Sosyal Medyada İnovasyon

Gürcan Banger

Sosyal Medya

BİR
Sosyal medya, bir “benlik inşası, benlik sunumu ve paylaşımı” ortamıdır. Sosyal medya, bir sosyalleşme (kültürel etkileşim) ortamıdır. Sosyal medya, güncel kullanımı açısından bir benlik tüketimi ortamıdır. Sosyal medya, (mevcut durumuyla) öznesi olan bireyin kendisini mevcut haliyle paylaşıma sunarak tüketmesi ortamıdır.

İş Dünyasında Sosyal Medya
Hâlbuki aynı ortam (sosyal medya), 1- benliğin üretken gelişimi, 2- kolektif problem çözümü performansının geliştirilmesi, 3- (ar-ge, ür-ge, inovasyon, tasarım gibi alanlarda) katılımlı düşünsel gelişimin sağlanması için katkı yapma potansiyeline sahip. Çoğu durumda sosyal medya imkân ve kapasitesinin çok altında sadece ‘tüketim’ odaklı kullanılıyor.

Bugünkü ekonomi ve iş dünyası açısından sosyal medya, yeni nihai ürünlerin üretilmesi için biçimlendirilmiş tüketicilerin üretilmesi ortamıdır. Mevcut haliyle sosyal medya, geleneksel pazarlama iletişimi araçlarının bir teknolojik uzantısı görünümü veriyor. Ana eksen, potansiyelin çok altında olacak biçimde sadece tüketmek ve tüketimi teşvik etmek üzerine kurgulanmış.

Kitle Kaynak

İnovasyon
İnovasyon, katma değerli yenilik (üretimi) anlamına gelir. Kitle kaynak (crowdsourcing) ise bazı kurumsal işlerin açık çağrı yoluyla baştan tanımlı olmayan bir topluluğa dış kaynak kullanımı (outsourcing) amacıyla aktarılması demek… Tanımlı olmayan topluluğu bulmak için en uygun ortamı ise sosyal medya oluşturuyor. Üstelik bu topluluk benlik sunumuna gönüllü…

Bilişim, iletişim, İnternet ve üretim teknolojileri ile felsefe ve metodolojilerindeki gelişmeler ‘kurumun’ odağını içeriden dışarıya taşıdı. Özelde işletmeler genelde kuruluşlar açısından örgütü çevreleyen ekosistem (müşteriler, tedarikçiler, paydaşlar vb.) daha önemli ve değerli hale geldi. Kurumsal odak artık kurumsal ekosistemde… Bu da katılımı değerli hale getiriyor.
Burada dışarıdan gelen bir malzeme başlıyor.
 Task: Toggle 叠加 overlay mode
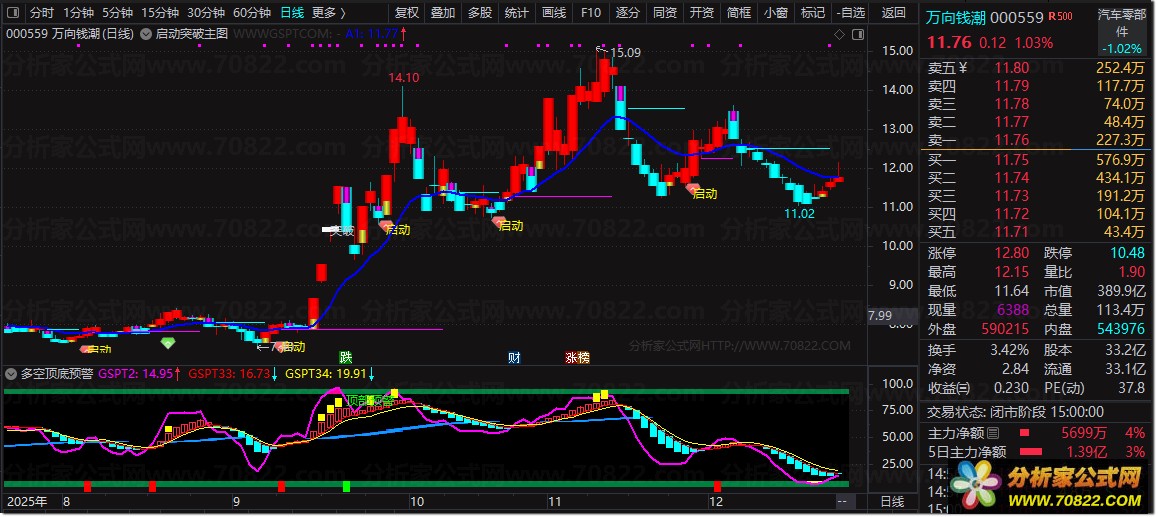point(442,13)
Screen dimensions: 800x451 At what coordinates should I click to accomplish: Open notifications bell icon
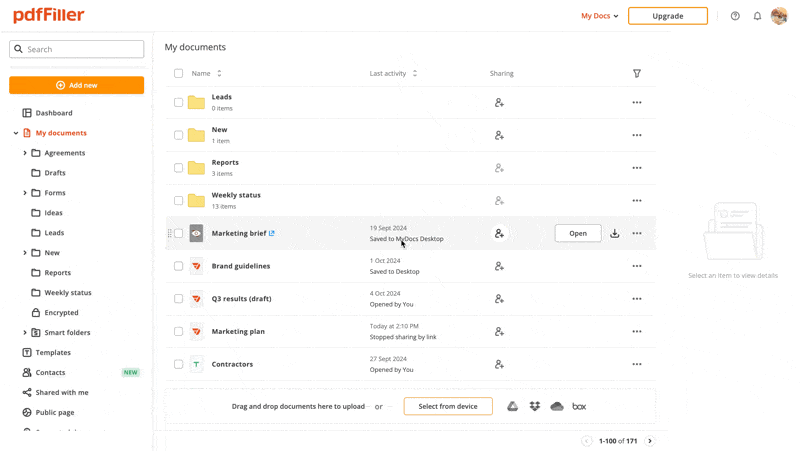[x=757, y=16]
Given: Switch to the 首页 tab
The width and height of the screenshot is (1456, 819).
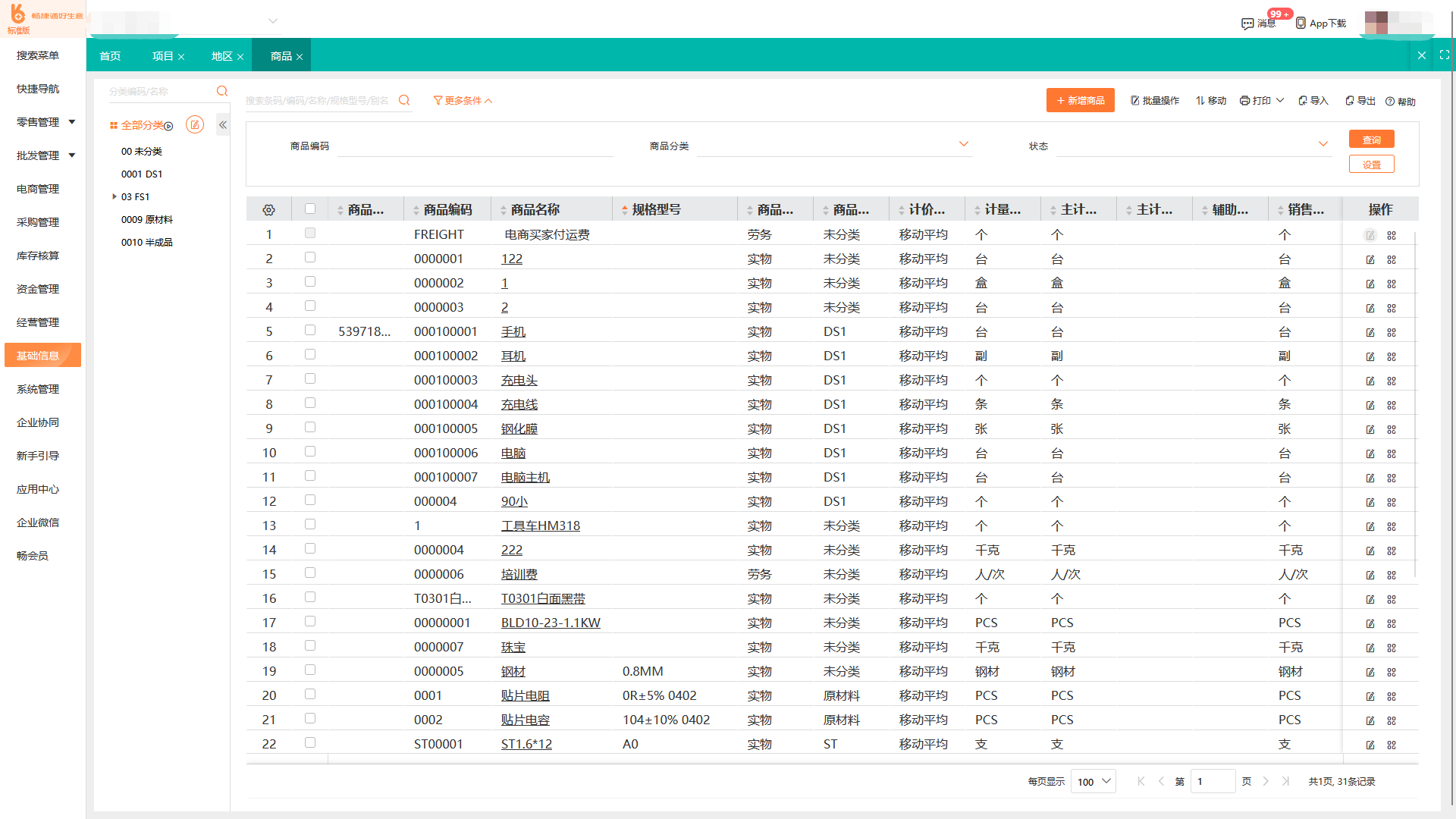Looking at the screenshot, I should coord(110,55).
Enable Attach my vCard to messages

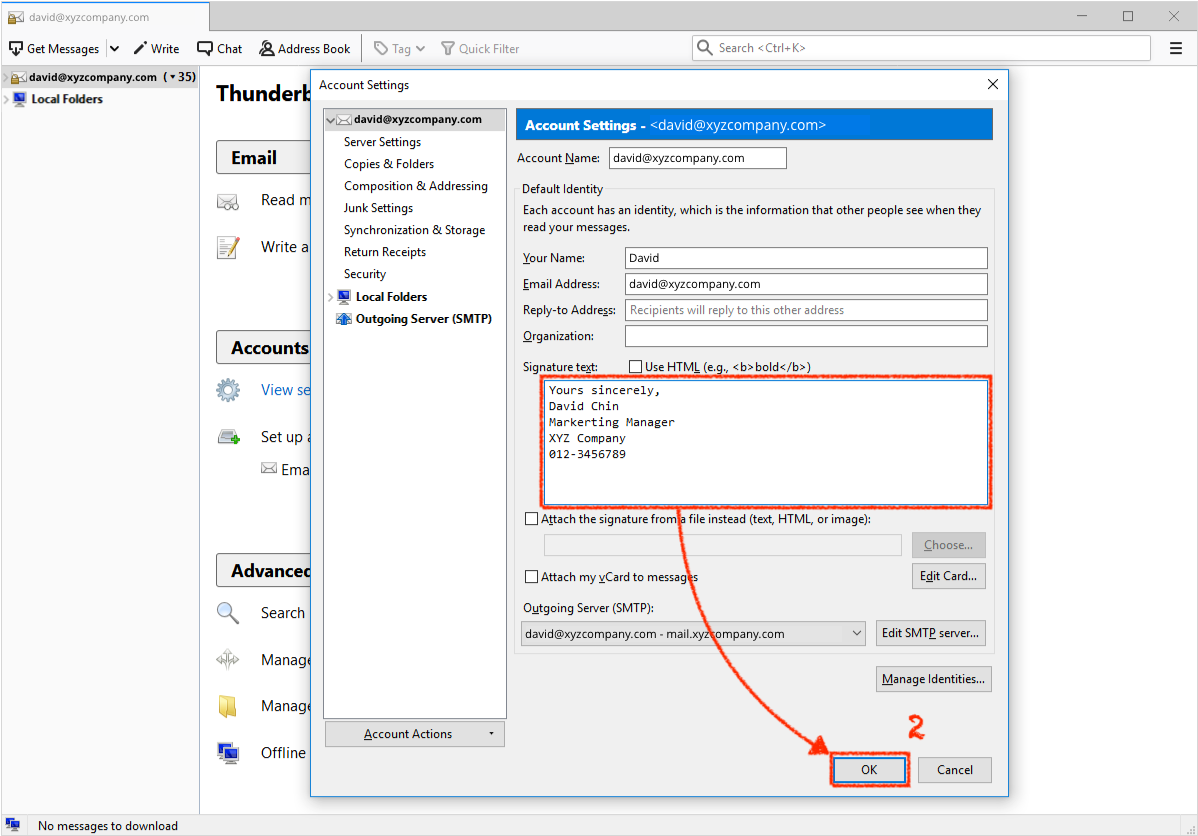(x=531, y=577)
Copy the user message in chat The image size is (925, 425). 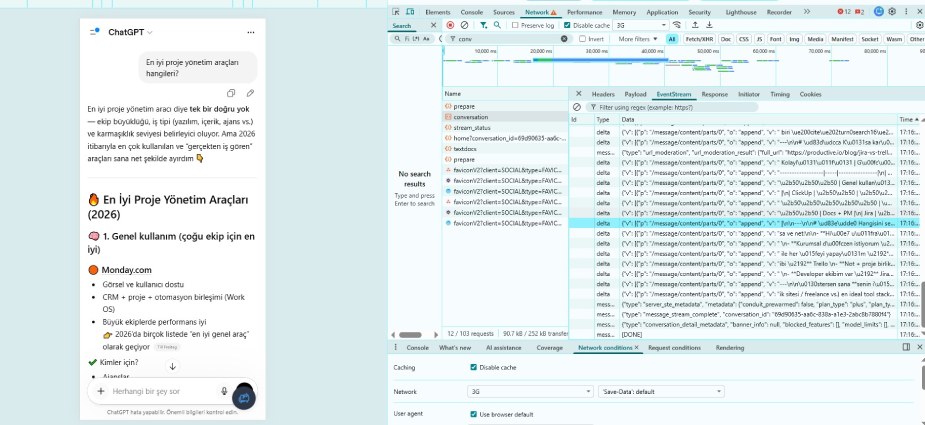click(232, 93)
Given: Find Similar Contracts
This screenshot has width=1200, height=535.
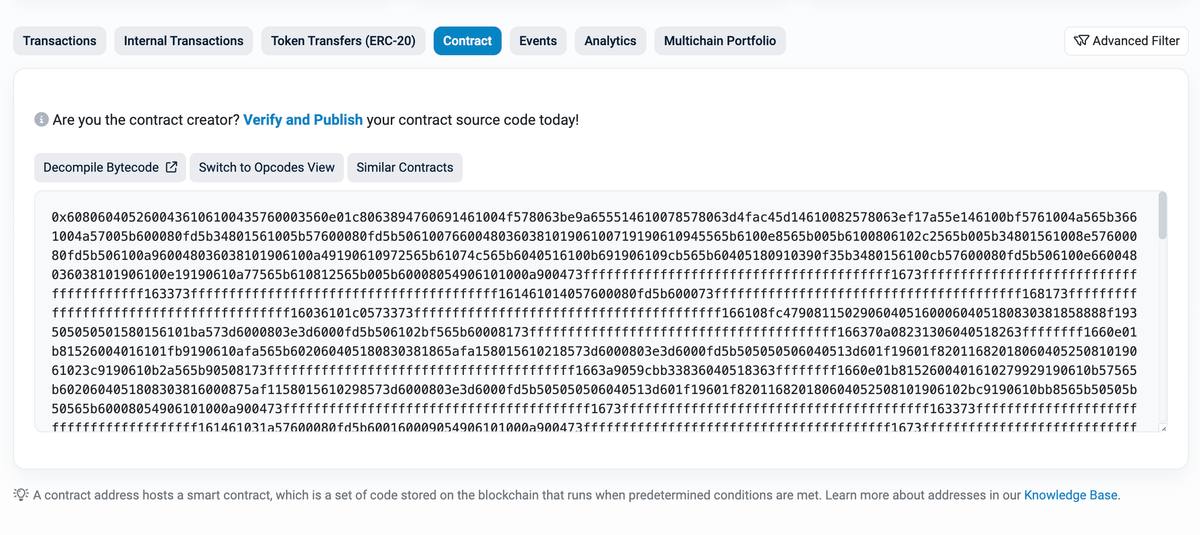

İnovasyon; kuruluşun ürün ve hizmetleri, örgütsel yapısı, işleyişi veya iş modeli ile ilgili olabilir. Ama bunların tümünün özü, ekosistemdeki unsurlara (bunların ihtiyaç, istek ve beklentilerinin tatminine) yönelik olmak zorunda… Gözlenen örnekler; ekosistemdeki paydaşların farkındalık kazanmamış ihtiyaç, istek ve beklentilerinin inovasyon yoluyla tatmininin daha yüksek katma değer üretimine vesile olduğunu gösteriyor.

Bu durumda; uzmanlık ve deneyim birikiminin yaratacağı miyopluktan kurtulmak için doğrudan ekosistemin kendisine başvurmak inovasyonun önünü açarak katma değerli olmasını sağlayabilir. Böyle bir ekosistem paydaşlarının bulunabileceği ‘iyi’ ortam ise yaygın kullanılan sosyal medya uygulamaları olabilir.

Zihinsel Gelişim Ağı

Nereye Varıyoruz?
Bu sayılan tespit ve nedenler “sosyal medya – inovasyon – kitle kaynak” ortak arayüzünün incelenmesi için gerekçe oluşturuyor. Bu arayüzde oluşturulacak bir iş modeli ile katma değerli yenilik yaratmak üzere kitlelerin bilgeliğine başvurulabilir. Şu noktaya ulaşıyoruz: “Benlik tüketiminin katılım ile üretime geri dönüşümü…”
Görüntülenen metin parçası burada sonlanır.